Because of my early bedtimes, I was also missing another important thing I’ve needed lately: time with Josh. 

When the triplets were little and went to bed at 7:30pm, it was easy to have grown-up time in the evenings. We’d put the kids to bed and then sit on the couch and chat, maybe watch a show. But now, with them going to bed so much closer to our own bedtimes, that precious evening couple connection time has slowly disappeared. 

I miss it. And with what I’m going through right now, I need it. I need connection with my most important person, and if that means I need to stay up later to get it, I will. 

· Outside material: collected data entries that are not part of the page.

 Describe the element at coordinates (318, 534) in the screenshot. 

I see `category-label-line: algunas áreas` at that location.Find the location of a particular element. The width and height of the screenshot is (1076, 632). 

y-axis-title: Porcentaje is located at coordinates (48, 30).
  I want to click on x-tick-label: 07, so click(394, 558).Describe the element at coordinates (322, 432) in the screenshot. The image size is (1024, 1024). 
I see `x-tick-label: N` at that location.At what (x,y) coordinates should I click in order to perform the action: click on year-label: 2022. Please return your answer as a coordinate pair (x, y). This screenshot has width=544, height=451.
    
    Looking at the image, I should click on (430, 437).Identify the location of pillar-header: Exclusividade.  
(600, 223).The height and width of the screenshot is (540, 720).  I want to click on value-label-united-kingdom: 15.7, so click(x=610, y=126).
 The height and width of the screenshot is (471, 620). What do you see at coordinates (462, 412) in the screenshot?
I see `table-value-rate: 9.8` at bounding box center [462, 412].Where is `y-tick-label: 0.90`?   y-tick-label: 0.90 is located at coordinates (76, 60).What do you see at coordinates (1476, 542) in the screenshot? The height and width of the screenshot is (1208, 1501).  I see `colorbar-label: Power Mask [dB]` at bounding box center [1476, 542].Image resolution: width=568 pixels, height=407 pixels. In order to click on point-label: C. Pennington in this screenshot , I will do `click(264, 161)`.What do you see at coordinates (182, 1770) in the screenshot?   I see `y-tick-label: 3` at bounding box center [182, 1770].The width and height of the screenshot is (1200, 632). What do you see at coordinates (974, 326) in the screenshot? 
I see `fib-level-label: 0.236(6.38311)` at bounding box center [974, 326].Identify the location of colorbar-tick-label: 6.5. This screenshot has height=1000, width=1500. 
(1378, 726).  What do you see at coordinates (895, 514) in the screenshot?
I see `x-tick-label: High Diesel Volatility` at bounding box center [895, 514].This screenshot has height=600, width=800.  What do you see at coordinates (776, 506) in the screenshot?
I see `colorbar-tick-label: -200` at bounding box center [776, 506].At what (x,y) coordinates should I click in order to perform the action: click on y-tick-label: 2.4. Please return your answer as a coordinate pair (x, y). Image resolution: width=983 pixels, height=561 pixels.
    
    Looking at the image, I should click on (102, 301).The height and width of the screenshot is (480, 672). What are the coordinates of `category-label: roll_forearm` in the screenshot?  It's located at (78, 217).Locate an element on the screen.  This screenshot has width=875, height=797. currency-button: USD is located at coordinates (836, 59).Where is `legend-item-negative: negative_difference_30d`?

So a couple weeks ago, I declared that the most important thing in my life was getting 8 hours of sleep each night. Which meant that if I wanted to spend some evening time with Josh, I was going to have to abandon the morning routine. 

Which I did. To much joy. 

Well, not at first. I felt guilty about letting go of my productive morning time. I felt like I was the “bad kid” in the self-improvement class. 

But here’s the thing… Isn’t taking care of my physical and emotional needs self-improvement? Isn’t connecting with my most important person self-improvement? Isn’t giving myself permission to have exactly what I need self-improvement? 

Yes, yes, and yes. 

So I started setting my alarm for 7:00am instead of 5:30. 

On weekday mornings, I roll out of bed after my kids are already up, getting themselves breakfast. 

I haven’t worked on my book or done morning yoga in weeks. 

And I’m okay. Better actually. I feel really good. I feel connected to my people and myself. I’m no longer cashed out by 4pm, trying to muster enough strength to make it through dinner. 

I guess self-improvement looks different in different seasons of our lives. 

For me right now, in a season of grief, it looks like a lot of time with my husband and a lot of sleep. Will this change? Will I go back to the early morning routine? I don’t know. I’m on the back road, navigating a few feet in front of me. But I’m okay. In fact, I feel like I might actually be getting somewhere.